Dataset entries

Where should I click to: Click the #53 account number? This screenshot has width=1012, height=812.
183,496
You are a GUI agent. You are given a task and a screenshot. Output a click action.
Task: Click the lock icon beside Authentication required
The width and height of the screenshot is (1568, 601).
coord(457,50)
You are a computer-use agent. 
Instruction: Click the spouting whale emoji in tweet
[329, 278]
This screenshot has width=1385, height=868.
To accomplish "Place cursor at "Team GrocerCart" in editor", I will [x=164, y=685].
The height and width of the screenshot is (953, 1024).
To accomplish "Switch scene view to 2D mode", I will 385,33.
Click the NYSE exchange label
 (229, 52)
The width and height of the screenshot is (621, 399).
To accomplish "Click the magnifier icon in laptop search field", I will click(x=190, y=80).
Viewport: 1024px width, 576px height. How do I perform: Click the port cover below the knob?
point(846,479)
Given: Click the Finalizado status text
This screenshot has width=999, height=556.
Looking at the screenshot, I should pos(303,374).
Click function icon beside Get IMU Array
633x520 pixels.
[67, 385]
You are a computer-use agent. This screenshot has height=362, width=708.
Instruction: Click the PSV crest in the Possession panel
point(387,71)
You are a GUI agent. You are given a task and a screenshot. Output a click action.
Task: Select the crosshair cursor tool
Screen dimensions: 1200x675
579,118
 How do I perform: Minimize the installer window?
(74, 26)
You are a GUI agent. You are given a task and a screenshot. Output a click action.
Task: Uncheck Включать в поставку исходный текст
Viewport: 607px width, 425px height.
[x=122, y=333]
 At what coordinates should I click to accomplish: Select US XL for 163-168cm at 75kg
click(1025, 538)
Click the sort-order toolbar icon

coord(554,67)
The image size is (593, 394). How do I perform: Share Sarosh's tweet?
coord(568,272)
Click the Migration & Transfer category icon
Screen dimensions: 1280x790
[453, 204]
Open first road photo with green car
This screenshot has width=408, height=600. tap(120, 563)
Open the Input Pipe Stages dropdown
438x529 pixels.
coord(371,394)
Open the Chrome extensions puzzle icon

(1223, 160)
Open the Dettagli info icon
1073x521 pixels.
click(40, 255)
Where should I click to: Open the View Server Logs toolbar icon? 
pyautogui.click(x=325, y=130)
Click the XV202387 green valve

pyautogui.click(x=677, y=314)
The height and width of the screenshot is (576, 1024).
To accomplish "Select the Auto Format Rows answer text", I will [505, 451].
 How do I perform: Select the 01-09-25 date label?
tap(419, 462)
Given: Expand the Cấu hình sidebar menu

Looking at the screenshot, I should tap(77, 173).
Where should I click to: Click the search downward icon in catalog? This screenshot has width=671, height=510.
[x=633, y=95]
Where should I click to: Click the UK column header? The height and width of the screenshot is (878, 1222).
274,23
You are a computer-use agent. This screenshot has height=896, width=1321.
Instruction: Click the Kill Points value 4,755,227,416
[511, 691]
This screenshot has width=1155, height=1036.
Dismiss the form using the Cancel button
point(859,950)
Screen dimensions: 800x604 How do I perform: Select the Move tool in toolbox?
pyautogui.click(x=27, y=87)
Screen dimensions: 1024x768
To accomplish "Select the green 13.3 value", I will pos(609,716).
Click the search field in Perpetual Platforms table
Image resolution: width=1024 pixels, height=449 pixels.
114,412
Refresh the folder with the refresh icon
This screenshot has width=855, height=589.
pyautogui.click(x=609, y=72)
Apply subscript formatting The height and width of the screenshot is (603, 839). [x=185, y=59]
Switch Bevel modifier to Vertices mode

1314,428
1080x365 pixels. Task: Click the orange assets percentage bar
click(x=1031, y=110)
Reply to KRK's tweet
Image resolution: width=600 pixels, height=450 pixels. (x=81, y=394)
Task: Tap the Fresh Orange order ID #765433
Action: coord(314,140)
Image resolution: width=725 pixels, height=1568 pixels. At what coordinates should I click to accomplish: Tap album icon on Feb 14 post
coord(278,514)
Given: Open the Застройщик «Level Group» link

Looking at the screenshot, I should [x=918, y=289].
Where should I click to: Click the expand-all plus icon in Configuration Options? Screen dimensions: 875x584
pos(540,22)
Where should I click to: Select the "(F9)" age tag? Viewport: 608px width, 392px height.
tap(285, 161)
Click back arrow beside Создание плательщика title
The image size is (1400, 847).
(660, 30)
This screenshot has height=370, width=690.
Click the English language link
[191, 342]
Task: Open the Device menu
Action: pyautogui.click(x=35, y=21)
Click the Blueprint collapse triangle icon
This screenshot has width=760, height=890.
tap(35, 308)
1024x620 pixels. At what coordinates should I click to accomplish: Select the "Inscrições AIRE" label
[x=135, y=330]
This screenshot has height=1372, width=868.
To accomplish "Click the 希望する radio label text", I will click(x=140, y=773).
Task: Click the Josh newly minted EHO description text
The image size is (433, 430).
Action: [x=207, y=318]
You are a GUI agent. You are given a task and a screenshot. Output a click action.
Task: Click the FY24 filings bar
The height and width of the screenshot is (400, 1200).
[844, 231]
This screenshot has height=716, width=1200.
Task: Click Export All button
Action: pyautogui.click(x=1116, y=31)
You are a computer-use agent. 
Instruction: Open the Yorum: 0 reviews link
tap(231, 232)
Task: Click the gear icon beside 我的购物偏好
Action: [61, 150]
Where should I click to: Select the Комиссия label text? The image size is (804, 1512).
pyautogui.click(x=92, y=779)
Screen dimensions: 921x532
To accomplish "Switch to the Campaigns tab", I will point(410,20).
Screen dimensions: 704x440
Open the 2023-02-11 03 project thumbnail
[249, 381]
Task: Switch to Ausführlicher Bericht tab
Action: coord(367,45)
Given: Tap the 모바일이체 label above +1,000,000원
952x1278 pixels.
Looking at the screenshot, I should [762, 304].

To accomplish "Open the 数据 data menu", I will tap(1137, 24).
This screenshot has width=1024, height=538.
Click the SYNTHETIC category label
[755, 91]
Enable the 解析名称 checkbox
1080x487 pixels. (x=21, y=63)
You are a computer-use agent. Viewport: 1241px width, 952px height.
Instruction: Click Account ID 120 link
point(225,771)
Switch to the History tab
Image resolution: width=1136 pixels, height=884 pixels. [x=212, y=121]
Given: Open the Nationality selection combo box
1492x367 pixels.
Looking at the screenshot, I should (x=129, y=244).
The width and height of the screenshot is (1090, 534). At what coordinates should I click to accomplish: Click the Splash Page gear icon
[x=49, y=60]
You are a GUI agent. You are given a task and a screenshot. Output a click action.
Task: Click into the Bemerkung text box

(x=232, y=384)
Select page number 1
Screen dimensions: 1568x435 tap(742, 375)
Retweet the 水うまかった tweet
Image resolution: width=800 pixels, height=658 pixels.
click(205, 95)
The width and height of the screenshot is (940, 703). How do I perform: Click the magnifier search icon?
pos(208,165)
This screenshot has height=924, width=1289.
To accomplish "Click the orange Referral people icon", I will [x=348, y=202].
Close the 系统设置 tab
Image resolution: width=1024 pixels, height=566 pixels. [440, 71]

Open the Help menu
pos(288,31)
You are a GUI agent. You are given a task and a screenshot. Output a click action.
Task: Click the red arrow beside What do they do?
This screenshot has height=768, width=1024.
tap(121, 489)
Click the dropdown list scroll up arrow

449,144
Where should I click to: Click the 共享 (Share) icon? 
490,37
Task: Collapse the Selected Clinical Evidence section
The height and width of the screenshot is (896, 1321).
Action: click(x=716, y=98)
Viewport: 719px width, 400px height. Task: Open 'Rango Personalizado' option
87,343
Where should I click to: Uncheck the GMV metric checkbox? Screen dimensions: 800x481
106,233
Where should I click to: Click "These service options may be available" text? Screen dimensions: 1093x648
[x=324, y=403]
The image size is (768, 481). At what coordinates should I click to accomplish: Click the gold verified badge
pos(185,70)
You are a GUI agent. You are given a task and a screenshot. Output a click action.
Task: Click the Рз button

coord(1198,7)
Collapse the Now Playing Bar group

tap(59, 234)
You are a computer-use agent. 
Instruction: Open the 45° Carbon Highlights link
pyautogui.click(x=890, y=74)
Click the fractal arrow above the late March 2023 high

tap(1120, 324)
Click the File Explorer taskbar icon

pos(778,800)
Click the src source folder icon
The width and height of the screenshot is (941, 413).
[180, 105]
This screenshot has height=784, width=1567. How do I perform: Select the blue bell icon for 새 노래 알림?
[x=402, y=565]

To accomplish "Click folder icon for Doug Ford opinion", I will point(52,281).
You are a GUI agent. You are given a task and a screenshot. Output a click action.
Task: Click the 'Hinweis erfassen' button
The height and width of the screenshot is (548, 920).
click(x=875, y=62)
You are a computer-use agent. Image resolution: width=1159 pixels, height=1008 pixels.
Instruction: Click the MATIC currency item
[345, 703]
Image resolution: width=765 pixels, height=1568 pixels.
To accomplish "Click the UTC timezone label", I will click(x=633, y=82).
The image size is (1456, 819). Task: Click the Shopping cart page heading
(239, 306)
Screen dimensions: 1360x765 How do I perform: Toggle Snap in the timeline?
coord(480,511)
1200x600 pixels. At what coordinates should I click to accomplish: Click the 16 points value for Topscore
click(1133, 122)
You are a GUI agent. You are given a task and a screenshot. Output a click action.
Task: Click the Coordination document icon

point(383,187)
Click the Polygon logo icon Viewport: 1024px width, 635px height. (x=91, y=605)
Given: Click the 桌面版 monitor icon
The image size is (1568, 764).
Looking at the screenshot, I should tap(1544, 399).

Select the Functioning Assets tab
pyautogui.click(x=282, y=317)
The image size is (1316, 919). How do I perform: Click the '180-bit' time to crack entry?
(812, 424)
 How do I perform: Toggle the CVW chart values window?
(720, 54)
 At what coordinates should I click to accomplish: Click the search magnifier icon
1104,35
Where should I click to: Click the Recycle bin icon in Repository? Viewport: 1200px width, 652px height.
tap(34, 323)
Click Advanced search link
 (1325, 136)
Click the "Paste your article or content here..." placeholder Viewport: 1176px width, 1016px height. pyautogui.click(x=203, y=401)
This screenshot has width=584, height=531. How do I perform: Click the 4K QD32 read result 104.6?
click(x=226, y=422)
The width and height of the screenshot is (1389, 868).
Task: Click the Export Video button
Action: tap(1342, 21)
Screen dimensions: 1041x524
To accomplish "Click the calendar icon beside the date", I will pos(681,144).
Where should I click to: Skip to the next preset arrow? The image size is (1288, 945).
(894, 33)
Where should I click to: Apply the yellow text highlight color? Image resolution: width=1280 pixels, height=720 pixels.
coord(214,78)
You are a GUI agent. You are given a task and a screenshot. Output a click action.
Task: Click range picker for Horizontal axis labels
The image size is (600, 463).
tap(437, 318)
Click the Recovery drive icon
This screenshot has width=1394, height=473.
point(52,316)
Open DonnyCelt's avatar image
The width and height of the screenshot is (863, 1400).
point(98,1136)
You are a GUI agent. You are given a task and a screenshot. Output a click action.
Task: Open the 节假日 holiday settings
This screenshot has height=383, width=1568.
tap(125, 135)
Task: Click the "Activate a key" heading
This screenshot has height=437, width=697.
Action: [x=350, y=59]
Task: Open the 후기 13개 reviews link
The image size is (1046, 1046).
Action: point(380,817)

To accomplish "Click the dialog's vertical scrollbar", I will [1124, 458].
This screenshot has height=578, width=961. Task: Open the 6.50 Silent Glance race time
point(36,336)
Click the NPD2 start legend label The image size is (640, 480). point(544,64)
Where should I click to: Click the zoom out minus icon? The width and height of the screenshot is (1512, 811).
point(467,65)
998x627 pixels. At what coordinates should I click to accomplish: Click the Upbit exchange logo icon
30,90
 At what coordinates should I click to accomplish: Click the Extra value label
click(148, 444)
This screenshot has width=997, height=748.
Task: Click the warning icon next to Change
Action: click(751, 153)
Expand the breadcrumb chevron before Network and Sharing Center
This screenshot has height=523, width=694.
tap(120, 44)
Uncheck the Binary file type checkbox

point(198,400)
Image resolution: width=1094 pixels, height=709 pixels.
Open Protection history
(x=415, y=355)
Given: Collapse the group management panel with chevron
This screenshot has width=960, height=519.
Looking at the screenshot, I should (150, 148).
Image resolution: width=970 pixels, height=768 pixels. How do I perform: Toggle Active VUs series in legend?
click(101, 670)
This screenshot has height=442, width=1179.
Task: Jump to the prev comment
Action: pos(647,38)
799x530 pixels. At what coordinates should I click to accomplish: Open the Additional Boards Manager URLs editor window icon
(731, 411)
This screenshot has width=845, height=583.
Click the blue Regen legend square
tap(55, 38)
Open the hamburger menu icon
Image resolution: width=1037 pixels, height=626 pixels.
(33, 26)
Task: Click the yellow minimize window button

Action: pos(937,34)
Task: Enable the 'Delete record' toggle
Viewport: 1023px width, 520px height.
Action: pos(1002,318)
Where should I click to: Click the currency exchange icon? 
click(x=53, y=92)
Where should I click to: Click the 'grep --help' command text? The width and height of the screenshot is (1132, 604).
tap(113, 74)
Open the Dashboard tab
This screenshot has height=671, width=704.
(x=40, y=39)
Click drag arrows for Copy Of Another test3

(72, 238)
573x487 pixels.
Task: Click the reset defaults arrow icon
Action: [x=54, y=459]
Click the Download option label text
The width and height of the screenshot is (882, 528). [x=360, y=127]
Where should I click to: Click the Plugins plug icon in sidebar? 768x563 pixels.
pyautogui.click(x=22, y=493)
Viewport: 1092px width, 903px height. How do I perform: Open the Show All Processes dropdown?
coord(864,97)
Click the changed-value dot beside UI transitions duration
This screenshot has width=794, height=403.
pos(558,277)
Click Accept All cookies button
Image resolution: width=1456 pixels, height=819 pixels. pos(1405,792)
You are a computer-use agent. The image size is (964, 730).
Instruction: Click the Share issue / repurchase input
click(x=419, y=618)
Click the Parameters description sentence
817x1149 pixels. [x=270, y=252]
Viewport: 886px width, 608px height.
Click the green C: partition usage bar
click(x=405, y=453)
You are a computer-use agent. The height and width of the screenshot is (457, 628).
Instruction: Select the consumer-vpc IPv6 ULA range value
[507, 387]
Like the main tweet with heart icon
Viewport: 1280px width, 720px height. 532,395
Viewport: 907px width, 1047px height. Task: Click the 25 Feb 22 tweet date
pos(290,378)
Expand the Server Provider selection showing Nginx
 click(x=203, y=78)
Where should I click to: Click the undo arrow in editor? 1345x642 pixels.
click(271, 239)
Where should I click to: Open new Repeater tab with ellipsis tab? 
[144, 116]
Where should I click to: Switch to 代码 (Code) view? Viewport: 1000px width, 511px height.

→ **Problem to solve**:
Give the number of lines in the entries that contain the word "cursor", with no other text.

→ **Task solution**:
2